**TASK DESCRIPTION:** From the records below, copy each line in which the string "profile" occurs.

**GIVEN DATA:**
================================
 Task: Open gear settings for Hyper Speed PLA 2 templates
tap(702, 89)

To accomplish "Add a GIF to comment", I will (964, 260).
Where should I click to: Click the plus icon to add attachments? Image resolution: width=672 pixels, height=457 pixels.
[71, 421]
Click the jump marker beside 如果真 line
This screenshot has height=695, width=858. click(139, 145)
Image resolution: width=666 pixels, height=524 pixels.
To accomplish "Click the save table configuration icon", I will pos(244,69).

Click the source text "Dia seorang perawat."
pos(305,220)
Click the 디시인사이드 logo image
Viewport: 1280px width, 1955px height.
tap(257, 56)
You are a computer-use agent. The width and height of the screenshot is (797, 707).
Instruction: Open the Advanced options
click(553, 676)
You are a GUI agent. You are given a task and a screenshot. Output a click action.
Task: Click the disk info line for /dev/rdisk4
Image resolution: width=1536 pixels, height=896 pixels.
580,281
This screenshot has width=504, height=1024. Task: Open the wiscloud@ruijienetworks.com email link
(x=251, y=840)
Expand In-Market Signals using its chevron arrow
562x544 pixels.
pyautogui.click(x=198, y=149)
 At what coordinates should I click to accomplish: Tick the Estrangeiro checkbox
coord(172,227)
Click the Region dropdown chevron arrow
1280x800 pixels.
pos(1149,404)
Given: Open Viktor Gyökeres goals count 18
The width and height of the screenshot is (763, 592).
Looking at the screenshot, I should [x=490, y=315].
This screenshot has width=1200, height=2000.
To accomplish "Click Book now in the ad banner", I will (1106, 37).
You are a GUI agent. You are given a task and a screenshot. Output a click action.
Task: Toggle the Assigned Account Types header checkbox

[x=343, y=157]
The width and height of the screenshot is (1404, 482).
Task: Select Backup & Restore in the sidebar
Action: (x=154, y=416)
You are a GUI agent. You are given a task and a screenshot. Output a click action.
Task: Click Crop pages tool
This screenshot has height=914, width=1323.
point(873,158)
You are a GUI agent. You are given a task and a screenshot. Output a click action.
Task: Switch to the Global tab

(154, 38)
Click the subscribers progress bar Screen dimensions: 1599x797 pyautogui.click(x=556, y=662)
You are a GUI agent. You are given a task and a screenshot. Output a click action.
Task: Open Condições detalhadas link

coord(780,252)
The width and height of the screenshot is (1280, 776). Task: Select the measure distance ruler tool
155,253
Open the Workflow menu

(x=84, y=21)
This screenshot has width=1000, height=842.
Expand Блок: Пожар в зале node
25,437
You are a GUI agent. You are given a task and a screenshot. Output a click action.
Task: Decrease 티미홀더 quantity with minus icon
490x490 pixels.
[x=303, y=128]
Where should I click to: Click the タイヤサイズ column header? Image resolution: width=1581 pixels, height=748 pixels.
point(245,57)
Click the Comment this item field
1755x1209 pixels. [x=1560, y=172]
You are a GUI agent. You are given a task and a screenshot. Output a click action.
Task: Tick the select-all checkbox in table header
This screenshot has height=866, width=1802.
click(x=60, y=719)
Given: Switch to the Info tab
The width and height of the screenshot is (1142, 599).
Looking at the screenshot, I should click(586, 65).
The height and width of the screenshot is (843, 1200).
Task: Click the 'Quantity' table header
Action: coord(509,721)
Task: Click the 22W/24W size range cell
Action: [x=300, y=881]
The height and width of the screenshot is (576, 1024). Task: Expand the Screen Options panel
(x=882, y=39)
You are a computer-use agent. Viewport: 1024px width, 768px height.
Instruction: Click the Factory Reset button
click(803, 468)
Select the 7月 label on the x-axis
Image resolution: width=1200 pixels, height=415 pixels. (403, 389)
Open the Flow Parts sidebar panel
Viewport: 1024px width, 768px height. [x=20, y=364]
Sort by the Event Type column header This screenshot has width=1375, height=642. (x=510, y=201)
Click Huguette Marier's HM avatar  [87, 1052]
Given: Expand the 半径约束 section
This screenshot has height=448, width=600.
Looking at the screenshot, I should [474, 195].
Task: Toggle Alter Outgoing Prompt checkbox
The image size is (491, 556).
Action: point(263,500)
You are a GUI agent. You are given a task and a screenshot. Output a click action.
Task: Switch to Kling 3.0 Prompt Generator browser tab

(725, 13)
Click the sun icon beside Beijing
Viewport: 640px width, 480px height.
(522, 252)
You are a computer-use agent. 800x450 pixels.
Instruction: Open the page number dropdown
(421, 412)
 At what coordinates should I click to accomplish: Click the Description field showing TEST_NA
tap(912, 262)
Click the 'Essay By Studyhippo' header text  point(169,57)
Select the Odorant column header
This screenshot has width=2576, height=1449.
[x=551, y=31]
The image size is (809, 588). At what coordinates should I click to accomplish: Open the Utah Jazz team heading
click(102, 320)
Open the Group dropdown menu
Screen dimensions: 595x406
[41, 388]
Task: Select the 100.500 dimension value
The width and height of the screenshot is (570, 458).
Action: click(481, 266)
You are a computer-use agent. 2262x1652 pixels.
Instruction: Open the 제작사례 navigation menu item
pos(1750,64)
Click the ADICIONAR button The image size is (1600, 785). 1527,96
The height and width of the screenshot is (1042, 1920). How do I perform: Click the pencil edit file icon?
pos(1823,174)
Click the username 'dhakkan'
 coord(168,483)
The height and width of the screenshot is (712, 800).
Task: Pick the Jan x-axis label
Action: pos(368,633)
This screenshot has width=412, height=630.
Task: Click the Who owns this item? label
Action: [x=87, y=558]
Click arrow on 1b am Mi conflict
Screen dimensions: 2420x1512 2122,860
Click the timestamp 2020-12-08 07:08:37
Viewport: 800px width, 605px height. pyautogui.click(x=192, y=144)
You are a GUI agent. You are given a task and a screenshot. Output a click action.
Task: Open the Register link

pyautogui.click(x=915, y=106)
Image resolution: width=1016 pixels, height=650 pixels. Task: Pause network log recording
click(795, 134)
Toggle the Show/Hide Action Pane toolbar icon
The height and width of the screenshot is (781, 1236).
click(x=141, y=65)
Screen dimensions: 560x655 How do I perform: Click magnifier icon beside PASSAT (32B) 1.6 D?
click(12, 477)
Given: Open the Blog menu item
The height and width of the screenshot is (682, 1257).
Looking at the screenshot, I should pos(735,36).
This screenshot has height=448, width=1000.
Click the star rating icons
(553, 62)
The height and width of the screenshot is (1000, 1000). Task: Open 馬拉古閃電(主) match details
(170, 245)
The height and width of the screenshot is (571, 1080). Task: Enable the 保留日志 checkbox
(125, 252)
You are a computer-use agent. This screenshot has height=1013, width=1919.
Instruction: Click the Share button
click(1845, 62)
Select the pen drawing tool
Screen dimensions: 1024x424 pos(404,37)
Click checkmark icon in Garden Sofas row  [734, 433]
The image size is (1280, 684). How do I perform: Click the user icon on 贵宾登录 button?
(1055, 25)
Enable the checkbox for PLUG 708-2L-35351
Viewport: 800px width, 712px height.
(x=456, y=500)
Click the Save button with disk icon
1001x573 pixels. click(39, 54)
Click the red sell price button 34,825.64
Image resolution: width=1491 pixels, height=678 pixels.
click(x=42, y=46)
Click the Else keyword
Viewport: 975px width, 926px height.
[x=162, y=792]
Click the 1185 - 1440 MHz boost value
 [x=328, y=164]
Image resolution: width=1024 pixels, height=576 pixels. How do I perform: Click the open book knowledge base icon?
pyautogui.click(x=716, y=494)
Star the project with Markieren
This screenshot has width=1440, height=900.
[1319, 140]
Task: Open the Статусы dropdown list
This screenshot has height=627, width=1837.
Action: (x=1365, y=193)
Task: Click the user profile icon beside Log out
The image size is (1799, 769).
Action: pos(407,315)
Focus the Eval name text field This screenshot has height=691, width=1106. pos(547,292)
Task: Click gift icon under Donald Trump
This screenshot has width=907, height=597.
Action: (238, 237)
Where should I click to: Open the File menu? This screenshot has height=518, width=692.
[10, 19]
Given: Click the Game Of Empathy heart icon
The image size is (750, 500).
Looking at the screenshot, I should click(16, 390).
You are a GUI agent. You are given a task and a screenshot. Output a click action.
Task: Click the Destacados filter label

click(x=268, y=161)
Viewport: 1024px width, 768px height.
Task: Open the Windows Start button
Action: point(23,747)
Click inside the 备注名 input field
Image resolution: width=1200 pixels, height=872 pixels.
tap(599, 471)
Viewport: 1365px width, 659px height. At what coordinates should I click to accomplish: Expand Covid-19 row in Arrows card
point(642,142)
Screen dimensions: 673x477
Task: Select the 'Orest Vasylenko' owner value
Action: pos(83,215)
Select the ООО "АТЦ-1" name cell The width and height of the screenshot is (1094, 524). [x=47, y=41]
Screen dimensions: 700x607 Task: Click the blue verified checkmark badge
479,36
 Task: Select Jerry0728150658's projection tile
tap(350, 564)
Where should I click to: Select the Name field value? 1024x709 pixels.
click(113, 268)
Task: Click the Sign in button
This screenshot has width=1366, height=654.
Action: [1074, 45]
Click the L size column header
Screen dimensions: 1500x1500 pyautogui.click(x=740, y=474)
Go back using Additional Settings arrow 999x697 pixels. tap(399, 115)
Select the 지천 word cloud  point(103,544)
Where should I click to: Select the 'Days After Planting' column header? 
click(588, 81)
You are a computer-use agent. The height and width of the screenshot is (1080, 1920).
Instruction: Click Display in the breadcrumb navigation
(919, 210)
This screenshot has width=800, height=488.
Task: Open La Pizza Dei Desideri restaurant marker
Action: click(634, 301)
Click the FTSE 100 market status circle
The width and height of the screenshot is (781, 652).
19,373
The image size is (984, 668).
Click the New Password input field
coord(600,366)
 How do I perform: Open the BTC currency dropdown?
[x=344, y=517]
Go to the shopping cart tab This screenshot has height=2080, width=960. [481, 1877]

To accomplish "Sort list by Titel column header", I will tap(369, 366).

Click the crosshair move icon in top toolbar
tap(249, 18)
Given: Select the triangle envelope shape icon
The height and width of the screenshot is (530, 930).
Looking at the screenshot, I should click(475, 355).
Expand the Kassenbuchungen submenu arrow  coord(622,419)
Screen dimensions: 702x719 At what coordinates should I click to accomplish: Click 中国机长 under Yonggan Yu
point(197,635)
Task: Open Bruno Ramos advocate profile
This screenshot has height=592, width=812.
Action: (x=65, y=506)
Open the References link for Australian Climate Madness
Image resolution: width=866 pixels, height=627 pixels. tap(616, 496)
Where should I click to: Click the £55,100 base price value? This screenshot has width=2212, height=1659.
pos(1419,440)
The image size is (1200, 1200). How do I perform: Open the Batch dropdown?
================================
**WRITTEN REPLY:**
Task: Click the user profile icon beside Log out
Task: Open Bruno Ramos advocate profile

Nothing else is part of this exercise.